我们的视线在空中一触,他嘴角微抖,脸上不动,眼里却是波光一闪,望着我似笑非笑地,浅浅道:“谁告诉你这些的?”
我眼神飘向了门外的某一处原本一直跪着听从差遣的那两小太监身上。
他一双眼斜斜扫了过去,目光如电,颇有几分帝王之势。
隔着这么远,我几乎都能听到那两奴才发抖的动静声了,牙齿咯咯作响,趴在地上,连讨饶声都不敢发。
他讥哼了一声。
我有些不安了。
眼前这个人再怎么好脾气,也是皇上,我怎么就逞一时之快,顶撞他。隔着被褥,我的手却被他按住了。
“傻瓜。”皇上并不躲避我的目光,正正迎上我,不动声色地望着,目光沉静如水。
看得我倒是有些怯了。难道,是我想错了。他们明明在我卧榻前说皇上罢朝了三天,而且从从接来的第一天起,皇上就一直陪着我。那我没进宫之前呆在哪儿,如果是才进宫,那为何皇上对我的习性偏爱如此的熟悉。

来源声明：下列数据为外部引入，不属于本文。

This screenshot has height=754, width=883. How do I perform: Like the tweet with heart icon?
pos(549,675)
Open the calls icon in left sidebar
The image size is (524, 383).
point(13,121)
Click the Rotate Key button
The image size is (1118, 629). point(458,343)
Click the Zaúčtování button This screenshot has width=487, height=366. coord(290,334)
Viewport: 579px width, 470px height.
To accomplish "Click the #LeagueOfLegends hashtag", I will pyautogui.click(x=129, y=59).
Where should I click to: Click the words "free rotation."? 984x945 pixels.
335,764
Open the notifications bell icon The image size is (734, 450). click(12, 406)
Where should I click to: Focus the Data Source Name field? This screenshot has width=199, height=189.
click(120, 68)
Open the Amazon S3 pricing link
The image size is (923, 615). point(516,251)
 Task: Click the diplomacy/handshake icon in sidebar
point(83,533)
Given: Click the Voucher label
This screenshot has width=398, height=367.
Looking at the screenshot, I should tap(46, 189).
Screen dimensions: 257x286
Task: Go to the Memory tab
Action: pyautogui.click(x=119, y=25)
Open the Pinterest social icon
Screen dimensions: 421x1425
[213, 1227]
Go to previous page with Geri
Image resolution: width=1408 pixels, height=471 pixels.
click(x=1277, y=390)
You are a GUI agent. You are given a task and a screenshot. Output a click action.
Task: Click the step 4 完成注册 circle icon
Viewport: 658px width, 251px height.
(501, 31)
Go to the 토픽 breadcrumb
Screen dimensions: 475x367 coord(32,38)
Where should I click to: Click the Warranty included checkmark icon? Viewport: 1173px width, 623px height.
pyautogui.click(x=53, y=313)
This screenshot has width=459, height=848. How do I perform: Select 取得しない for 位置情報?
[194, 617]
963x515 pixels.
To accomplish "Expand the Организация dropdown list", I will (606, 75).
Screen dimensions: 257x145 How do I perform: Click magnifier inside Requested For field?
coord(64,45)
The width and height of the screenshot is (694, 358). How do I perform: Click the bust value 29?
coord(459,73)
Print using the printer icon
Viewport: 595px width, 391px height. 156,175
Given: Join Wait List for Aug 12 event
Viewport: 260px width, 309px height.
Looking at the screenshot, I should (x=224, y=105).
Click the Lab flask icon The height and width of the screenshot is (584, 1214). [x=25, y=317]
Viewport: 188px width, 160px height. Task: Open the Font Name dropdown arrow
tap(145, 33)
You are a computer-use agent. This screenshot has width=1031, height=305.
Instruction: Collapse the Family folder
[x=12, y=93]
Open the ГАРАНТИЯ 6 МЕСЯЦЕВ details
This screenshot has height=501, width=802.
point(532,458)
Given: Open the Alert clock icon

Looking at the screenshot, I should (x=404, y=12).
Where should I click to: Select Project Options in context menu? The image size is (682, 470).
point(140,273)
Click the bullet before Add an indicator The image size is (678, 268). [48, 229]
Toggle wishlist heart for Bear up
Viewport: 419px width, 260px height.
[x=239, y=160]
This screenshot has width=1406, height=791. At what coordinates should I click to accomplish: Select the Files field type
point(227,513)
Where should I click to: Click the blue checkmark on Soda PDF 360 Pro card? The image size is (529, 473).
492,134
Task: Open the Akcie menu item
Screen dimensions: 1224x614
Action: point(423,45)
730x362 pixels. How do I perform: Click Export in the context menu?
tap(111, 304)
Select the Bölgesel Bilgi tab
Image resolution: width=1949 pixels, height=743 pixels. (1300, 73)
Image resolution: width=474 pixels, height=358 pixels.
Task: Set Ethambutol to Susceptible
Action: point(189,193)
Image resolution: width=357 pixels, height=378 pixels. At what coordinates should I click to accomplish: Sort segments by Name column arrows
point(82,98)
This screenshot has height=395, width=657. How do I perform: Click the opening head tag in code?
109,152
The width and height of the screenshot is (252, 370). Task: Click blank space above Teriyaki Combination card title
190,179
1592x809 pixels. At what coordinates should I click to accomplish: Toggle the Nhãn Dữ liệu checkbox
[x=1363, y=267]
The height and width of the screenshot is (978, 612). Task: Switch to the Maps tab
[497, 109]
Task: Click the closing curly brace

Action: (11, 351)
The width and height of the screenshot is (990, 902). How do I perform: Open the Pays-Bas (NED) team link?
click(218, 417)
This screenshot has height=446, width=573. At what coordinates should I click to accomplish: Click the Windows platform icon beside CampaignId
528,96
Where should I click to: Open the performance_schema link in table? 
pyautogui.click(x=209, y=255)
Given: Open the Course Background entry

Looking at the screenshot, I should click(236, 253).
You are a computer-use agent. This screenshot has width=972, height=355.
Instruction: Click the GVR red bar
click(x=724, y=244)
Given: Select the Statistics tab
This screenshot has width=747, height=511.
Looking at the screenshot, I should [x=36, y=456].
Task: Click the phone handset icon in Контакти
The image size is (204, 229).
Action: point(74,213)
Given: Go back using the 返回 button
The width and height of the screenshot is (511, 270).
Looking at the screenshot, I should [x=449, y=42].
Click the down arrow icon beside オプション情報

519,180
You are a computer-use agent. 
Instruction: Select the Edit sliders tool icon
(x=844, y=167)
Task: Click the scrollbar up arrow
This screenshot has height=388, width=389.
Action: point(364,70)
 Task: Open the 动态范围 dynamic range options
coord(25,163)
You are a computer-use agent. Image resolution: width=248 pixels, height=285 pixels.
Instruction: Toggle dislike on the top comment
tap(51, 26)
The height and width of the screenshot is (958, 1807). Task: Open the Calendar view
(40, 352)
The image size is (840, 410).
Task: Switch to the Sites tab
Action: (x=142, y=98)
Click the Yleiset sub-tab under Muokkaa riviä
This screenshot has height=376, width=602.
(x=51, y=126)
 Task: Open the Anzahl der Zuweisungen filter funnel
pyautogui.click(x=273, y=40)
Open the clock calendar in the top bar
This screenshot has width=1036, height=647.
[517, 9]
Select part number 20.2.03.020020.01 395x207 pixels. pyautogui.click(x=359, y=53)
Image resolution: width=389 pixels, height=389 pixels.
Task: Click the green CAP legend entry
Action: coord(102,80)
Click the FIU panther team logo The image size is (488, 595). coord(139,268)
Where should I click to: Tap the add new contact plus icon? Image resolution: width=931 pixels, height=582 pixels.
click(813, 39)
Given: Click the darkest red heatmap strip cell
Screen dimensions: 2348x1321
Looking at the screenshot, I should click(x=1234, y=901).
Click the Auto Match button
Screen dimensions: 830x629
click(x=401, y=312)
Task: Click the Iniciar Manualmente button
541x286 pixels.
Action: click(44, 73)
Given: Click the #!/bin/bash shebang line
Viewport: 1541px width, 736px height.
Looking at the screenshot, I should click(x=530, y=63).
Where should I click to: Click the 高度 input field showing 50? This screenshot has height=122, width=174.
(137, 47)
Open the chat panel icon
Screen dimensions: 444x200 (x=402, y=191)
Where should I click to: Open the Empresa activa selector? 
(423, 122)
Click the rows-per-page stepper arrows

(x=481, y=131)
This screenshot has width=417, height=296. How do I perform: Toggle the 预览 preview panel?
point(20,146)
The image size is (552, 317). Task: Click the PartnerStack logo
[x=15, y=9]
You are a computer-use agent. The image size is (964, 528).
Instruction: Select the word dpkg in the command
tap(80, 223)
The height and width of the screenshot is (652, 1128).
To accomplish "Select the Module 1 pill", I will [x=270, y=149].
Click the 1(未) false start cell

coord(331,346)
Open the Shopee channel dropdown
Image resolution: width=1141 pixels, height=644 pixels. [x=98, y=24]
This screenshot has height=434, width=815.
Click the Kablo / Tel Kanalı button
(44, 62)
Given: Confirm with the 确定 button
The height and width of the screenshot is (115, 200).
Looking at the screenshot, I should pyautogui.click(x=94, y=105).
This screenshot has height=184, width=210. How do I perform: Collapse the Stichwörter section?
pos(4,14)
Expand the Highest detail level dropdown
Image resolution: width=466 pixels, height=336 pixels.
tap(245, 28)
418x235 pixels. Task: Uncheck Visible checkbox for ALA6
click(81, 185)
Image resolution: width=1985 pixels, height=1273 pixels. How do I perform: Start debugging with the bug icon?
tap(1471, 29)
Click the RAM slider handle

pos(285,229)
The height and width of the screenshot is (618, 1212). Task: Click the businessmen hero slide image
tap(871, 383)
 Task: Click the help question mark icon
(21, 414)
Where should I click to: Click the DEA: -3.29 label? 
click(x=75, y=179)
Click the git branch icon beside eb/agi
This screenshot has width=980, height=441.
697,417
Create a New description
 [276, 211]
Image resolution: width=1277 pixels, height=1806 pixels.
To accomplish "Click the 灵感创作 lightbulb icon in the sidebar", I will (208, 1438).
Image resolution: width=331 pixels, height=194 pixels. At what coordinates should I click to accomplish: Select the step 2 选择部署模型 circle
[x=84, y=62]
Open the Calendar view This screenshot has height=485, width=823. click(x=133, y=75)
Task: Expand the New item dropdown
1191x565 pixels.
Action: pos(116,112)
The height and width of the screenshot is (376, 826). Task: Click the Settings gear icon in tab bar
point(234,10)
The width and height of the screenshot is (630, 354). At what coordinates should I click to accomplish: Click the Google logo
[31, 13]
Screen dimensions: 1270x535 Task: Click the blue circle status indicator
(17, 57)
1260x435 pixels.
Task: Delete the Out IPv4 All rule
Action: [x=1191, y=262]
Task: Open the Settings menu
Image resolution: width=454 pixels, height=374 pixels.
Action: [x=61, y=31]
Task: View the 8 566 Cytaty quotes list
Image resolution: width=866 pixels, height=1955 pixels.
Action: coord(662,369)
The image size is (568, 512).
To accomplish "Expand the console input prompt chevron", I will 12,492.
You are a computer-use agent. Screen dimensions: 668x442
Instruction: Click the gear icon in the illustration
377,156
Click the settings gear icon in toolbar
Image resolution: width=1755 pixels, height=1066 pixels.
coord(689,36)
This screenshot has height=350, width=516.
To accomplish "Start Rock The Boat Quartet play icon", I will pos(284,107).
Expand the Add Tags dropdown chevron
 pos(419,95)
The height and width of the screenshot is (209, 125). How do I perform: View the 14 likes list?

他叹了一口气:“你整日就知道胡思乱想。”声音很缓,却真的在解释给我听。
“……当我还是太子流亡在民间的时候,我们二人就相识了,登基后找了你许久。”他拥着我,抚着发,轻轻触摸着,“所以,我们两情相悦。”
他不再称自己为朕,反到用了在寻常不过的“我”字。
让我有些迷茫。
但他的怀抱确实很温暖且有一种淡到几乎不可闻的竹香,这是我喜欢的味道,他那心跳是为我而激荡的么……跳得好快啊,怦怦直响,那撞击的震动都要传到我的肌肤上了。
“勺儿,你居然都忘得一干二净。”
我身子放软,戒备松懈了下来。他环着我,嘴角勾起,薄而美好的唇抿着。
他低头望着我,眼难得的通透清澈,泛着如月色般温柔的光芒。
四周很安谧。
突然几个宫女鱼贯而入,手里捧着什么东西。
我一惊,撑起身。
他却抬手,悄然之间把我又压下了,含笑,凑近了低声说:“睡了这么久,乏了吧,我让人准备了你最爱泡的药澡。”
然后呢?他想干吗……
我眯眼望着他,他风度极好,脸上荡着笑意,指的那处正是屏风后面。
开什么玩笑,洗澡?
在这儿!?
靠,老娘可不卖身表演春宫秀。
“主子,奴婢伺候您。”两三个宫女直接上前,架住了我的手,往那边抬。
后面传来一阵轻笑。
“给朕好生伺候着,不然有你们好看。”
屏风看着不大,可没料到后头还别有一番意境。古朴的木质书架陈列而立与描着山水画的屏风一配搭,别致且巧妙地隔了个暗间……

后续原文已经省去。